(Collected data entries)
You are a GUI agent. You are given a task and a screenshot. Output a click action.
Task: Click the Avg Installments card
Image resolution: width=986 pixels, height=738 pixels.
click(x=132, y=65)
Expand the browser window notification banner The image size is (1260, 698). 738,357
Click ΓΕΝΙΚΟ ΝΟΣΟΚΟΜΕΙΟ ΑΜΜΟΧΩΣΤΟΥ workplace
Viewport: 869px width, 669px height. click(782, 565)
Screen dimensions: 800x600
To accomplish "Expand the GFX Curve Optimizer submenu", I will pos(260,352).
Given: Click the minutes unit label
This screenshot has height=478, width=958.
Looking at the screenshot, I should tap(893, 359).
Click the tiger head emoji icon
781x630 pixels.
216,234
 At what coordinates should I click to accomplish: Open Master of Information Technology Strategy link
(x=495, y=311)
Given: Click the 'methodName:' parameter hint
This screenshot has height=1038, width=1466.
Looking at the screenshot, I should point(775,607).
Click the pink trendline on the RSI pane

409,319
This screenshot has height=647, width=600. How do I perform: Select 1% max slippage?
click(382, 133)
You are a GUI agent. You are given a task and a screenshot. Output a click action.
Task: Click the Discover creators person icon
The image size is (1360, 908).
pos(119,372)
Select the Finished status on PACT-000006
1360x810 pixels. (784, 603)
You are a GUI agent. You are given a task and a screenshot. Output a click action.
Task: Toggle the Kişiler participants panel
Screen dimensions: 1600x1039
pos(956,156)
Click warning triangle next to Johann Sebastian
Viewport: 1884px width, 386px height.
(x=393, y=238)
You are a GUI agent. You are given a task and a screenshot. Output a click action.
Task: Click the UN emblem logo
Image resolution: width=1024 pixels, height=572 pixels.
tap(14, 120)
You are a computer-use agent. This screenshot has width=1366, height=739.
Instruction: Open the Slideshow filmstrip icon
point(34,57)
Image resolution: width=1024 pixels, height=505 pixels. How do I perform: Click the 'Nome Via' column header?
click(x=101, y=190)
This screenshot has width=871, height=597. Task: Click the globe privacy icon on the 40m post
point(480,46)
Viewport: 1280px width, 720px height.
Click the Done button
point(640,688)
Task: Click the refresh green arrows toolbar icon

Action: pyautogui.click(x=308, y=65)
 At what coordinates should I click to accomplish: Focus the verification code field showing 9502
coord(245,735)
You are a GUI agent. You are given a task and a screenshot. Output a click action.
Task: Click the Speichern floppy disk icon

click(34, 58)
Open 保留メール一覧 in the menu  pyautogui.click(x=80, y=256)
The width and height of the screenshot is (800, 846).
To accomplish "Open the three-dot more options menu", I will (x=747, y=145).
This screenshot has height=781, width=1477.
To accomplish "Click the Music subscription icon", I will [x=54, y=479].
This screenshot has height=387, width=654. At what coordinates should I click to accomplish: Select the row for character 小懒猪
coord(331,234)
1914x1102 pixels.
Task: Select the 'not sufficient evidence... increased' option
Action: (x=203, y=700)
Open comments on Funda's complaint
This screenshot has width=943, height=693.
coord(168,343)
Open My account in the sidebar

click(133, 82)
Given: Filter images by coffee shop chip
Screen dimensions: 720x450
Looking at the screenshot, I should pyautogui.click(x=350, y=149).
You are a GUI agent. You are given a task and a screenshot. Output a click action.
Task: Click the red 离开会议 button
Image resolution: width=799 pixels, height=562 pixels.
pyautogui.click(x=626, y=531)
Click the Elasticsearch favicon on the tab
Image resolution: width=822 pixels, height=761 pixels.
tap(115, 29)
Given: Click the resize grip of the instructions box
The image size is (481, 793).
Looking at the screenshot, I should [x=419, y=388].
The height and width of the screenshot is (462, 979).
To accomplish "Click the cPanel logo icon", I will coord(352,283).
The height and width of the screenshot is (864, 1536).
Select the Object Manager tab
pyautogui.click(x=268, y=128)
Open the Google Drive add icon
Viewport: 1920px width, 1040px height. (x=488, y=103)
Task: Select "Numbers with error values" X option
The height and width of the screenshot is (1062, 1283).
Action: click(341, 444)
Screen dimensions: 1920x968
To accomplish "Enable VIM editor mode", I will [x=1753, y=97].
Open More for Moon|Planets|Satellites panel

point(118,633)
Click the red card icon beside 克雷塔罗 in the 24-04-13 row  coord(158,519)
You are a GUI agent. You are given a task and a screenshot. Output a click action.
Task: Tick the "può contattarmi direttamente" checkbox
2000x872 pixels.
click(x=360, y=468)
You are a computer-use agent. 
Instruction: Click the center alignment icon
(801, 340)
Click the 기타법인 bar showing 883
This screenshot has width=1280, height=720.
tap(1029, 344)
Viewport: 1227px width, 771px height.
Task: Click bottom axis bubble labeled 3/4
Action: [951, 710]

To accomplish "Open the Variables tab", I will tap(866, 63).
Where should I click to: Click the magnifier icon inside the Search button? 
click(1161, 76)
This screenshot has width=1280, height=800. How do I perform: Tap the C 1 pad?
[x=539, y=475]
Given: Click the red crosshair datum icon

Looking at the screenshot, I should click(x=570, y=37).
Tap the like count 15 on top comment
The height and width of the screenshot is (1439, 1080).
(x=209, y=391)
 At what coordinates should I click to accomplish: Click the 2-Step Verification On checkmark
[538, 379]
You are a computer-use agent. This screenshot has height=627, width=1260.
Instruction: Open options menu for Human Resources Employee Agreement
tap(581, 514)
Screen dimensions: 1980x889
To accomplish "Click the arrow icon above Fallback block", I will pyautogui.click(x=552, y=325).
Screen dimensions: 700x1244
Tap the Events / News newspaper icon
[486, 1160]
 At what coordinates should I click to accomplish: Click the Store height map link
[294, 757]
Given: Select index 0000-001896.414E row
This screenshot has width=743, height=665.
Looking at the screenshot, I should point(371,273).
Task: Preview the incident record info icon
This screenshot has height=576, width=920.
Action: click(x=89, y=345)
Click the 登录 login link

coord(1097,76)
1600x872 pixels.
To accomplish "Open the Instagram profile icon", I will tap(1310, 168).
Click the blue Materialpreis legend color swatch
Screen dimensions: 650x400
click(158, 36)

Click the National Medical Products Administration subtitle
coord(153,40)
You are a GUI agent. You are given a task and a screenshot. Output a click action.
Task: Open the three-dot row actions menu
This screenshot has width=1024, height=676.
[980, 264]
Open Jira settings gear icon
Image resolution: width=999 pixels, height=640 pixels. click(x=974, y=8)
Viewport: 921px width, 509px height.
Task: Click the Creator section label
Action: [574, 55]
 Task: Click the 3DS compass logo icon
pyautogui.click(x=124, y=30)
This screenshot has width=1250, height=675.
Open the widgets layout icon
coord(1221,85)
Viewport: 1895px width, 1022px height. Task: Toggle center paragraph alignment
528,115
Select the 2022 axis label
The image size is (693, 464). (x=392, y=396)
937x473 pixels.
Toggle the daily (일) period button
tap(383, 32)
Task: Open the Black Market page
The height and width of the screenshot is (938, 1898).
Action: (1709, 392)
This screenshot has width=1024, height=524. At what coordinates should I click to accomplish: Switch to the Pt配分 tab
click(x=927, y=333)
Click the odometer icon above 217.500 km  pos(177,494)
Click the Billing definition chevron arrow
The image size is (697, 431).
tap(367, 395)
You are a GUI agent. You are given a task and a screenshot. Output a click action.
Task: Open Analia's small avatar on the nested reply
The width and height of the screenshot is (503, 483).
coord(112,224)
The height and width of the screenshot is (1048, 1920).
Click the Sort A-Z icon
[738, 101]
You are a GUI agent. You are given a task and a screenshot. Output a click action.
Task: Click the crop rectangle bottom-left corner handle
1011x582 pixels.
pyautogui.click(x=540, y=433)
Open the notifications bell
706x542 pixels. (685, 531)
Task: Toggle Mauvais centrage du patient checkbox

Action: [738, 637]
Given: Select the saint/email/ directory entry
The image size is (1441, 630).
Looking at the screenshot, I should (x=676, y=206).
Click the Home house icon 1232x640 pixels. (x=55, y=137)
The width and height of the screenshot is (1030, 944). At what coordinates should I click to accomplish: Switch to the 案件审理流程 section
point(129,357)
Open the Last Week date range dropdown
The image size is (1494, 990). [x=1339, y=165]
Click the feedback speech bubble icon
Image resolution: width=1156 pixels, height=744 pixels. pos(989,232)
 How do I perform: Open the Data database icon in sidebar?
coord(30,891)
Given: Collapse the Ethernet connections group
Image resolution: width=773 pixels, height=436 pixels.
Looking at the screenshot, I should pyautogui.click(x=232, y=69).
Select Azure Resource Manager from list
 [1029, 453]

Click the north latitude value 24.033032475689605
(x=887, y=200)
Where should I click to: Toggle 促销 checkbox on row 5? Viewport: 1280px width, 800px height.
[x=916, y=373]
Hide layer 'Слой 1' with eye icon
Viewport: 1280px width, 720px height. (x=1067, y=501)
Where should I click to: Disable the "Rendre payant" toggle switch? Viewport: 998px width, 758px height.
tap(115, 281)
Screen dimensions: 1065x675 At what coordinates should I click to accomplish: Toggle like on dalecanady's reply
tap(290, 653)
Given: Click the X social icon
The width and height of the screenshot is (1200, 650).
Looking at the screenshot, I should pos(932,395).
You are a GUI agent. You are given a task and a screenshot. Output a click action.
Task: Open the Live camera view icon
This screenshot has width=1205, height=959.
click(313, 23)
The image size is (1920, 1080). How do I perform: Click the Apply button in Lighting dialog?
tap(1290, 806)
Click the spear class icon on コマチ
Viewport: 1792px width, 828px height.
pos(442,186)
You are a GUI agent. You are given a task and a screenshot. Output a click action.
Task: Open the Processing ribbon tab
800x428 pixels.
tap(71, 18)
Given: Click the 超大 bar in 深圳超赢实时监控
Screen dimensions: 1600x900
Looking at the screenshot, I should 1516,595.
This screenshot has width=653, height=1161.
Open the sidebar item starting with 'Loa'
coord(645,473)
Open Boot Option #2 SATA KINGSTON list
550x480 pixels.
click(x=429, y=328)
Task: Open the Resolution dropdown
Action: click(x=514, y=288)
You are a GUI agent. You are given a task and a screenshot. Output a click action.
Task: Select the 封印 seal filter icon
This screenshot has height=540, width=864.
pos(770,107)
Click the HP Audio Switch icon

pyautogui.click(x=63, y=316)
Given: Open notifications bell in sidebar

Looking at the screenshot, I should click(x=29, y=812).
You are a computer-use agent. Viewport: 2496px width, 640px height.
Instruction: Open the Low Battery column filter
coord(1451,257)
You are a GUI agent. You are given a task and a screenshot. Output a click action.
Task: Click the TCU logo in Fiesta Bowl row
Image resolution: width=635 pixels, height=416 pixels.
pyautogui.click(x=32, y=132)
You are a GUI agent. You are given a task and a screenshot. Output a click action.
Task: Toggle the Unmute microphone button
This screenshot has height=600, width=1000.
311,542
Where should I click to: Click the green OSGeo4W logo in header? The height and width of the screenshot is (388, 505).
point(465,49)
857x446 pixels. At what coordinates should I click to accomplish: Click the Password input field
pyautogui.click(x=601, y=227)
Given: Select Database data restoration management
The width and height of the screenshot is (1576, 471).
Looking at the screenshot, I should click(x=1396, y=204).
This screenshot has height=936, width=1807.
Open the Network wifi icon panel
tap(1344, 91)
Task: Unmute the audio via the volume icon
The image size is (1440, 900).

> Problem
Check every line above for the string "three" and state how many have it, with no other words.

> Response to this task
2